REAR WINDOW
Alfred Hitchcock’s take on Cornell Woolrich’s novel (screenplay by John Michael Hayes) reeks of McCarthy era anti-socialist propaganda. Hitchcock made a thematically rich story about authoritarian surveillance that reneges on itself in the film's last act. What starts out as a cautionary tale about the dangers of voyeurism and public scrutiny, twists to confirm to the grassing behavior of a white supremacist. Reporting on your neighbors much?
It's as though the film's producers ran in at the last minute with a different ending for Hitchcock to film, and he'd already cashed his pay check so he agreed to shoot an ending in direct conflict with the story at hand.
James Stewart’s L.B. “Jeff” Jefferies comes across as either impotent, gay, or too misogynist to carry on a romantic relationship with Grace Kelly’s impossibly beautiful Lisa Carol Fremont. The scene where Jeff repeatedly tells Lisa to “shut up,” is disgusting for Jeff’s abusiveness. Memo to Lisa, you're in an abusive relationship, get out now before it's too late.
Jeff is a war photographer (turned cult leader) laid up with a broken leg. Jeff is more interested proving his masculinity by running around the world in fatigues and combat boots, than he is in making love to Grace Kelly.
Fool.
The film’s first two acts appear to criticize Jeff’s anti-hero as a busy-body obsessed with turning in his neighbors for any perceived indiscretions. This is a man in need of a good therapist, or at least a solid hobby or two. Observing Jeff indoctrinate those him around into his crazed imagination is more of a disappointment than a revelation. Here is a rightwing reactionary patriarchal character with no redeeming value.
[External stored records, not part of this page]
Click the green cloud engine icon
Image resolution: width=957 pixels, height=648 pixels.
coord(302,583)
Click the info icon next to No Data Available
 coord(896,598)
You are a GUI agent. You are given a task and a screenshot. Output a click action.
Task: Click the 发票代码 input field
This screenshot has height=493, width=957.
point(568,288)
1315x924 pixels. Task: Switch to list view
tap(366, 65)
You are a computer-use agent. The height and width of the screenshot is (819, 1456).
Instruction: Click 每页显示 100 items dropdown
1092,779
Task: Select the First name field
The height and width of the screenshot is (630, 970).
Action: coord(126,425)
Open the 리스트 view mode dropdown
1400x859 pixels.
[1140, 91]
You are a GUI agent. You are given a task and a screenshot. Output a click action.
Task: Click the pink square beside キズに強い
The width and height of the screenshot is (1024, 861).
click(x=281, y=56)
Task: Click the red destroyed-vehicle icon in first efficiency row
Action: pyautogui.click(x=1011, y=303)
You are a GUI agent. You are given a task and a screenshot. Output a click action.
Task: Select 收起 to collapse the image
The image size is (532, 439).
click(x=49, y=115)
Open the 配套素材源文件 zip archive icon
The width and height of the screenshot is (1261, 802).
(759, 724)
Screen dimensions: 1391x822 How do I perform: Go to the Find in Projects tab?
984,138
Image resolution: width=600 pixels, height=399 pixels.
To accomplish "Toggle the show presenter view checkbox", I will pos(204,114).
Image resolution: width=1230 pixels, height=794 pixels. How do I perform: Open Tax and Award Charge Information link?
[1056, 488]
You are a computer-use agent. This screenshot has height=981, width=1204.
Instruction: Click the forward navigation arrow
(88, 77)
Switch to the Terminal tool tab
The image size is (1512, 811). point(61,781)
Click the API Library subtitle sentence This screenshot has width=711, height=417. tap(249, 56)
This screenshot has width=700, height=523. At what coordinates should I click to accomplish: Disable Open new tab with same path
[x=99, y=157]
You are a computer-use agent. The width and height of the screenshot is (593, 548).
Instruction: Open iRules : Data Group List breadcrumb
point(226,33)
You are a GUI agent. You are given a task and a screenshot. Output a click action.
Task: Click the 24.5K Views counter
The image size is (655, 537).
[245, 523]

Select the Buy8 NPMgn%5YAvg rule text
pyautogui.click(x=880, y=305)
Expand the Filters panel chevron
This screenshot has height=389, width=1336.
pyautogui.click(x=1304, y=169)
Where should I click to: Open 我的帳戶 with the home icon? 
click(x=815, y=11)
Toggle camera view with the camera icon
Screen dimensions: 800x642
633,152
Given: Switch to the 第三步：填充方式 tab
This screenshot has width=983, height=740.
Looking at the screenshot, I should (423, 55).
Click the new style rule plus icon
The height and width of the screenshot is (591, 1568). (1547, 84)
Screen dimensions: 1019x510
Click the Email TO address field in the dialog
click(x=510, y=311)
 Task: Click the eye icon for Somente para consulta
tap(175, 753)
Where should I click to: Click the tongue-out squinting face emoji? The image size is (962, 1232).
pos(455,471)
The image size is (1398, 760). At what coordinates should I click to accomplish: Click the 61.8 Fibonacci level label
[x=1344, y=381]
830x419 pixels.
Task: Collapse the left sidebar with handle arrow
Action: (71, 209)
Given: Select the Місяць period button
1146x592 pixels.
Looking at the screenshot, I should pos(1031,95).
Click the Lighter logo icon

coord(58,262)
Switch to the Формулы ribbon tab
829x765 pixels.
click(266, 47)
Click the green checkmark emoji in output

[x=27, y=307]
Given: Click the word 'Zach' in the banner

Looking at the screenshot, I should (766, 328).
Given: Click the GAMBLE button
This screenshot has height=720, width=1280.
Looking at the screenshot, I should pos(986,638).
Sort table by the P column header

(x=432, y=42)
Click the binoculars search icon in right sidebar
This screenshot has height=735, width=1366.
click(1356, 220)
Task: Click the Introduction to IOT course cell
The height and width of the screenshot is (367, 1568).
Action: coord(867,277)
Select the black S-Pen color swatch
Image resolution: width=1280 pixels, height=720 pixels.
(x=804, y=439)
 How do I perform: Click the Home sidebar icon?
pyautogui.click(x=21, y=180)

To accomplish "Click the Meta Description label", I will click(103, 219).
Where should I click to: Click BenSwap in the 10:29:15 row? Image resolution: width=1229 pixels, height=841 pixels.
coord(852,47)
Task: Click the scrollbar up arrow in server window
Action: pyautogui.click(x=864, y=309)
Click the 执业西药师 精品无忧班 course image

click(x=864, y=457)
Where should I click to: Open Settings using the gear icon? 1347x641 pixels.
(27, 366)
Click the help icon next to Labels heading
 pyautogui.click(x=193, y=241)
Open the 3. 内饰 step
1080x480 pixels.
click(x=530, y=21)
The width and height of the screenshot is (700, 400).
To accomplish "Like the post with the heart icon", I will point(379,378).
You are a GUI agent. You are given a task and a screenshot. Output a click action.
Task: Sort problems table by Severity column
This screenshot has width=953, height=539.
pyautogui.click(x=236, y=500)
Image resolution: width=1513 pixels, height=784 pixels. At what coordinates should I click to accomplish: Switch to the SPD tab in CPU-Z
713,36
The telescopic lens for Jeff’s camera is his phallic substitute that he uses to invade the lives of people living across the courtyard from his New York City bedroom. The thrust of the narrative pivots on Jeff’s ability to infect the minds of those around him with a dangerous sense of suspicion and fear, relating to his neighbor Lars Thorwald (played by Raymond Burr) whom, Jeff believes has killed his wife and disposed the woman’s body.
“Rear Window” may hold a special place in the hearts of Alfred Hitchcock’s legions of fans, but the film breaks with a bizarre thematic reversal that emphasizes a web of American hypocrisy at its core. It is a film with no empathetic character. Jeff Jefferies is a Joseph McCarthy wanna-be. Grace Kelly is a woman overcompensating for her low self-esteem by hiding behind expensive fashion and beauty rituals. Even Jeff’s insurance company nurse Stella (Thelma Ritter) is revealed to be a woman capable of far less independent thought than she seems to possess. As a result of this film’s bait-and-switch meaning, it remains one of Alfred Hitchcock’s more minor efforts.